Towards the middle of April, my resolution still in tact, I realized that this had been one of the best difficult choices I had ever made. I wasn’t just holding my tongue about politics. I felt completely at peace with leaving almost any debatable topic alone. I was better at truly listening to people, instead of always anticipating when I could interject my own thoughts.

I had also learned how to share facts, devoid of my own opinion. When a conversation with my Uncle Joel turned towards the political, he made a statement about how he wished the electoral system would be run. Having studied comparative political science my junior year in high school, I was able to share how Brasil and the United Kingdom ran their elections, without once expressing what I thought of those systems vis-a-vis our own.

I had also learned how to diffuse politically-charged situations by turning the subject away from politics, and more towards what we as individuals can do to bring about the change we want to see in our own lives, or towards how God fit into the picture.

Perhaps most surprisingly, however, was the fact that I was actually learning from people I didn’t agree with! Various issues began to take on a new light, and I started to understand where the other party was coming from. While most of my own convictions were unchanged, my approach certainly was.

God had completely revolutionized my view of politics, and he continues to do so. At the start of May, I felt led to offer a challenge to all of my friends, which I will repost here. I’m openly inviting all of my readers to take part. I guarantee you will be surprised with the impact it has in your life:

Many people say that our politicans no longer represent us. The problem with our nation, however, is that they represent us VERY well. This is a democracy, thus, it is out of the abundance of a nation’s heart that the policians speak.
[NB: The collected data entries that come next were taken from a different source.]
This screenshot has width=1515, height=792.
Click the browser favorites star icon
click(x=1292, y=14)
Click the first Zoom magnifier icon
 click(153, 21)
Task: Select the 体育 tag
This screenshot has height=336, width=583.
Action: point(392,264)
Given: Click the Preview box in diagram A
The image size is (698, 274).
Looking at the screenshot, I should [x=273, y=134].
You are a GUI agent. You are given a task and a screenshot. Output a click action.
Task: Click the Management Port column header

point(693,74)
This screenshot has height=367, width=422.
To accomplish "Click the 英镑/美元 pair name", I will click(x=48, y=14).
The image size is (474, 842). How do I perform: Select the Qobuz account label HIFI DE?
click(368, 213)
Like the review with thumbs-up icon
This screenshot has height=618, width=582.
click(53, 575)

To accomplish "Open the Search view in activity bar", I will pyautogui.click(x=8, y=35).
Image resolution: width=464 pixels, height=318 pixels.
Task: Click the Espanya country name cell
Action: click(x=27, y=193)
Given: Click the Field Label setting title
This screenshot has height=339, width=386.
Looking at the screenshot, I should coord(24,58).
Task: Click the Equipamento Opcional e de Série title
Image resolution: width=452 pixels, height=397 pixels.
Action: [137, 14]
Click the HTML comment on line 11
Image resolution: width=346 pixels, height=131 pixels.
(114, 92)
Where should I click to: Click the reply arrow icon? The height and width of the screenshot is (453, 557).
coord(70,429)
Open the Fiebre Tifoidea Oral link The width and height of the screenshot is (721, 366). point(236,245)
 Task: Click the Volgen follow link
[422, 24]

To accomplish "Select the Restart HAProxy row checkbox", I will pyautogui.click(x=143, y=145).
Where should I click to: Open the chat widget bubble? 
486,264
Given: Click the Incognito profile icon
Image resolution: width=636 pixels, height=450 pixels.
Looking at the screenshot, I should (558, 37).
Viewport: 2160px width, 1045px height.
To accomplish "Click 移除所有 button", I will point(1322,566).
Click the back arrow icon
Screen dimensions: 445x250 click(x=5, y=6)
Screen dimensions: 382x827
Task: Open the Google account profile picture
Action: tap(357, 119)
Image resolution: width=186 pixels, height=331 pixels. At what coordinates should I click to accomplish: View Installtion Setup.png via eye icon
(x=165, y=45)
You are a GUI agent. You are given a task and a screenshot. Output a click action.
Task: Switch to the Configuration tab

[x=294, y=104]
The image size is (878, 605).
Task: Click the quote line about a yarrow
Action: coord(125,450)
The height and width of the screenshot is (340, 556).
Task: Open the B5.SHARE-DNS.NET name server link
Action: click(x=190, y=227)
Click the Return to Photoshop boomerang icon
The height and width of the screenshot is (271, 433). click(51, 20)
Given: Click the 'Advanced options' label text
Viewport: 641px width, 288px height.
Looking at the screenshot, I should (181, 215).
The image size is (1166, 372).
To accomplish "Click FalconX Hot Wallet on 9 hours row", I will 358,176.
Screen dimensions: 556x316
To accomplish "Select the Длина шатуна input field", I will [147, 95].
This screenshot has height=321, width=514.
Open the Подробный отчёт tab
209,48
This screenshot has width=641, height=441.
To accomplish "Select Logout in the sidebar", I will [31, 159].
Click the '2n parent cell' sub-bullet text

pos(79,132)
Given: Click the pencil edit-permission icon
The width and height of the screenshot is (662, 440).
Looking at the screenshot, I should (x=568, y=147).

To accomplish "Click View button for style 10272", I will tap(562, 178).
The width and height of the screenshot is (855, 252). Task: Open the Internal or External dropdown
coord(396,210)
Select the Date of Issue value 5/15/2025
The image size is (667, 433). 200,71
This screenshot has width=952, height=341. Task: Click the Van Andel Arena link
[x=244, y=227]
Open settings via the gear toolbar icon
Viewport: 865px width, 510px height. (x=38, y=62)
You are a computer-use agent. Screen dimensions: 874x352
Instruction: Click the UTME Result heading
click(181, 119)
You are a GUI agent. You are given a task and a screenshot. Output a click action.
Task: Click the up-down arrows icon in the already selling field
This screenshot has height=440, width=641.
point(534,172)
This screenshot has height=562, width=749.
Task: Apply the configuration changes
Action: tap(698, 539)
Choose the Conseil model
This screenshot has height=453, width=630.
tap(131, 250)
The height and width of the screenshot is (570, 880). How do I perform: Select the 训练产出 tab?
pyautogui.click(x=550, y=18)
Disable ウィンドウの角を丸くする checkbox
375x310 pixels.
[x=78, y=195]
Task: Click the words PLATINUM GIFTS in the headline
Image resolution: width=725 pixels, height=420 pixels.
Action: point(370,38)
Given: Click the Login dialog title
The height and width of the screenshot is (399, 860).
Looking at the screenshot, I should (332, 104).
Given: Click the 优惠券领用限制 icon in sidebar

When the people are, as a whole, greedy, self-serving, and arrogant, the politicians will be greedy, self-serving, and arrogant.

Now, more than ever, we need to realize that politicians will not save us. Obama is not our Savior. Romney is not our Savior. Gingrich is not our Savior. Santorum is not our Savior. No Congressman, no State Representative, no Justice is our Savior.

Instead of looking to the ballot to turn this country around, we need to look at our hearts. We must fall on our faces before God, and beg His forgiveness on behalf of this country. Then, we must choose to live out what we believe in our actions, not just in our words.

Imagine what would happen if we stopped spending all our time protesting and campaigning, and started loving and serving others unconditionally, as Christ did. Waving Republican and Democrat signs around is not going to do an ounce of good to turn this country back to God, especially when we’re doing that instead of clothing the naked, feeding the hungry, and caring for the orphan and the widow.

When we begin to live out the Great Commission, instead of focusing on Super Tuesday, that’s when we’ll start to see people turning back to God. And when they turn back to God, that’s when we’ll see a new breed of politicans being elected into office. When the nation as a whole is seeking God’s will, the politicians will be seeking God’s will.

So I encourage all of you to cast your ballot quietly this November, and instead spend all the time you would have used to debate politics and campaign for your favorite candidate, to live out the Christ’s calling for his followers. It is time God’s people started showing what they’re for, instead of saying what they’re against.

So, how about you? Will you answer the call?